A central theme running through Kevin Bean’s assessment is the role of the state displaying ‘soft power’ in terms of manufacturing consent in a Gramsci manner via the enormous ‘peace industry’ and funding of community groups in the ‘resistance community’. For Kevin this shaping of the social and political terrain by the British state that provisionalism operated from was a strategic success and had the greatest impact on the evolution of the movement to a fully-fledged constitutional movement as he explains ‘A growing focus on localism and communal (such as building resident groups against Orange Order marches) reflected a scaling down of ambitions as the Provisionals’ national project of transformation shifted towards a more limited representational role of petitioning within the political and social framework of the status-quo. Thus a process that had begun at this limited level would ultimately end in republican participation in government after 1998.’

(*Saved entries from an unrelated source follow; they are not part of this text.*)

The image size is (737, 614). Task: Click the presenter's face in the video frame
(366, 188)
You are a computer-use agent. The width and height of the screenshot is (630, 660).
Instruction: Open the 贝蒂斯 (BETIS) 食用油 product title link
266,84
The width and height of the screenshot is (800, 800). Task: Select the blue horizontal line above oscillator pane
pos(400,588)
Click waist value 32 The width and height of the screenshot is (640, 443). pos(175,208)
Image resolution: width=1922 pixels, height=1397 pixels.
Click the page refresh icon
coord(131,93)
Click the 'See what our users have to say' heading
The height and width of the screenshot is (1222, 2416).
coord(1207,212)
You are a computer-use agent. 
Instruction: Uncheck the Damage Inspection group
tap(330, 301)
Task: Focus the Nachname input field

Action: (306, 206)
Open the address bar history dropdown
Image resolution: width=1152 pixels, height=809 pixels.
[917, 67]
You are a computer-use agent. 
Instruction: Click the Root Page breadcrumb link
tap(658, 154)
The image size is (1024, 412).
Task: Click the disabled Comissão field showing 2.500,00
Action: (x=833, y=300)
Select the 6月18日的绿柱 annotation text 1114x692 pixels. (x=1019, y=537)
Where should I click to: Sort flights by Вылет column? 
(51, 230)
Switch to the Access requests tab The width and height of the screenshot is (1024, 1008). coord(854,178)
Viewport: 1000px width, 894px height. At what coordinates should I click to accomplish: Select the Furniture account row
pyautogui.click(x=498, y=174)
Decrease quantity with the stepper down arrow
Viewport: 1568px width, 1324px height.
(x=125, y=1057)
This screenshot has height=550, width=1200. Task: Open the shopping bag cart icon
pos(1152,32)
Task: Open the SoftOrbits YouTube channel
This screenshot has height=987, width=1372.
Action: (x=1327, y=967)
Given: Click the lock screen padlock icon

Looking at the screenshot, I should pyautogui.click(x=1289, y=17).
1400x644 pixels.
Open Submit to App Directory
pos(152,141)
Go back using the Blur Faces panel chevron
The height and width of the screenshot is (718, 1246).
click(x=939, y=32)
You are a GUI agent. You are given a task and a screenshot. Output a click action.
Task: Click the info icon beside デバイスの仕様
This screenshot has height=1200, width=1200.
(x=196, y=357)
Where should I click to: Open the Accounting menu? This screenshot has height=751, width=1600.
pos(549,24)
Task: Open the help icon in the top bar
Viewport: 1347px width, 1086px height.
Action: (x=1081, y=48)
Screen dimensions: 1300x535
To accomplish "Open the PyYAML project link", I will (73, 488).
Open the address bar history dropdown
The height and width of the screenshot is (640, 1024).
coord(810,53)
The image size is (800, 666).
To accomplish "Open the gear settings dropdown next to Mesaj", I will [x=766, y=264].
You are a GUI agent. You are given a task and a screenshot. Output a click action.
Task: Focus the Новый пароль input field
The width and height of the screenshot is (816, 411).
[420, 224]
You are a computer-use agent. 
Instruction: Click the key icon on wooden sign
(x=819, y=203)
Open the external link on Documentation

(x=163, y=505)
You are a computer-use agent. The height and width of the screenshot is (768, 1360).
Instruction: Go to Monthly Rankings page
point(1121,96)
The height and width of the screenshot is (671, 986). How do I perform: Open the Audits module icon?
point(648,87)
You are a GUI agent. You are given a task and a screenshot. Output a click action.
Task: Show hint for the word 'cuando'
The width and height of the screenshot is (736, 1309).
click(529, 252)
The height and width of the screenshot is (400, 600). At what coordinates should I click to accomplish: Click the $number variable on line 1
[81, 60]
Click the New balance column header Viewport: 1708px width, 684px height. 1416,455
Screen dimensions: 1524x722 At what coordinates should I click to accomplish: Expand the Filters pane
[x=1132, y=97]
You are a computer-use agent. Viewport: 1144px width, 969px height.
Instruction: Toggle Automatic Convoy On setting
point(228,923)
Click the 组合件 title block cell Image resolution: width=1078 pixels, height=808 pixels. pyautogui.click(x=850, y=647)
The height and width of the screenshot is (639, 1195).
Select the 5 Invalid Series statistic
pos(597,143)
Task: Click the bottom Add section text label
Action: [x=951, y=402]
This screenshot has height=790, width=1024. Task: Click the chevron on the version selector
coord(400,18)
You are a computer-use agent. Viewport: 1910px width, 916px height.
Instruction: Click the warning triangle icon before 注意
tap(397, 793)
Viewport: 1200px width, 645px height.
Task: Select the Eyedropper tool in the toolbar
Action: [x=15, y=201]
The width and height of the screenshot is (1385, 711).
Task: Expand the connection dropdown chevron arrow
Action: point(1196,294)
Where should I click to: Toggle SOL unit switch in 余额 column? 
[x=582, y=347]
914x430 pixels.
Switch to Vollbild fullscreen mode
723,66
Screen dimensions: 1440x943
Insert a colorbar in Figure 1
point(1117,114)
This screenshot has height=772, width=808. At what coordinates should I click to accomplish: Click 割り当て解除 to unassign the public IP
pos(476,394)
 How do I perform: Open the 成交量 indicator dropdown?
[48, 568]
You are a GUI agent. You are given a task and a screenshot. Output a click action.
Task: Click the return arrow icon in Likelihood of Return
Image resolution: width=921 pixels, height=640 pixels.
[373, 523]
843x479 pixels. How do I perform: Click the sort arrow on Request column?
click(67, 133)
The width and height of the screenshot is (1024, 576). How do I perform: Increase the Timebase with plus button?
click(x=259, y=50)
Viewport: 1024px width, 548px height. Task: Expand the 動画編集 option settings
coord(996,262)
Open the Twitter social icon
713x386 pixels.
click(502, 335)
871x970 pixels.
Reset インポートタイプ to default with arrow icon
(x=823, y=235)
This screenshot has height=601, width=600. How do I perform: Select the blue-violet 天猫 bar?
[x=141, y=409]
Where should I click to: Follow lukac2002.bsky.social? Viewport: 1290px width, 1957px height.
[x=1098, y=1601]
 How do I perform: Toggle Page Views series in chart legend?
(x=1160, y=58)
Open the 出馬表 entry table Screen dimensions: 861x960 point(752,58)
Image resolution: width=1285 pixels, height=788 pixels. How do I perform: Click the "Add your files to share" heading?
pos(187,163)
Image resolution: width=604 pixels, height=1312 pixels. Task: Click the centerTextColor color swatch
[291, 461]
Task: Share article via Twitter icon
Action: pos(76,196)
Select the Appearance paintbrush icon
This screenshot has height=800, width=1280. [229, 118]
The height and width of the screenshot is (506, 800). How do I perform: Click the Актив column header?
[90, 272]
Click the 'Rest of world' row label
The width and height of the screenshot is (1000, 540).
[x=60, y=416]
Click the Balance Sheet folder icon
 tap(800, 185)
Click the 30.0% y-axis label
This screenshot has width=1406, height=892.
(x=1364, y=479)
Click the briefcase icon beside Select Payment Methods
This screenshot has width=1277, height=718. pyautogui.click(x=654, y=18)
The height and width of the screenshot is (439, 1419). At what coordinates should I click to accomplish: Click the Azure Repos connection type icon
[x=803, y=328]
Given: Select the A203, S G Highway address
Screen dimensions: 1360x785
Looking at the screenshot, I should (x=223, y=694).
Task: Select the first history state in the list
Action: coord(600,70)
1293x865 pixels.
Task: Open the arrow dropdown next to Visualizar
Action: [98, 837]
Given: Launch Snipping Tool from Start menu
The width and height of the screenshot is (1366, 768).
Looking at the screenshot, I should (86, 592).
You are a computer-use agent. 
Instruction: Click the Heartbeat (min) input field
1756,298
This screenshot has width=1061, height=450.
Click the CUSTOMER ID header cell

For anarchists, the central thesis explored in this this book will resonate with the historical debate on the left over whether the state can be utilised as an instrument of working-class emancipation. Indeed, this transformation of Provisionalism, and Kevin Bean’s analysis to some extent supports the libertarian communist analysis of statism that far from 'withering away' it will only strengthen and recuperate any radical threat to the status-quo. Furthermore, authoritarian and hierarchal organisational praxis will be the gravedigger of any serious revolutionary movement because it removes power from the base. As Mikhail Bakunin predicted over a century ago, ‘This explains how and why men who were once the reddest democrats, the most vociferous radicals, once in power become the most moderate conservatives.  Such turnabouts are usually, and mistakenly, regarded as a kind of treason.  Their principle cause is the inevitable change of position and perspective.’(1)

While, this book is a must read, an excellent contribution offering a devastating critique of republicanism as a radical alternative to the status-quo in Ireland, it is equally important as revolutionaries and anarchists that we learn the lessons of past mistakes. Although Irish republicanism may have ideologically and intellectually exhausted itself due to its flexible contradictory nature, it remains a powerful attraction in Ireland which anarchists only ignore at their own peril as the anarchist movement and the wider left is yet to replicate the same influence in terms of building a significant social base and mass mobilisation within the wider working class.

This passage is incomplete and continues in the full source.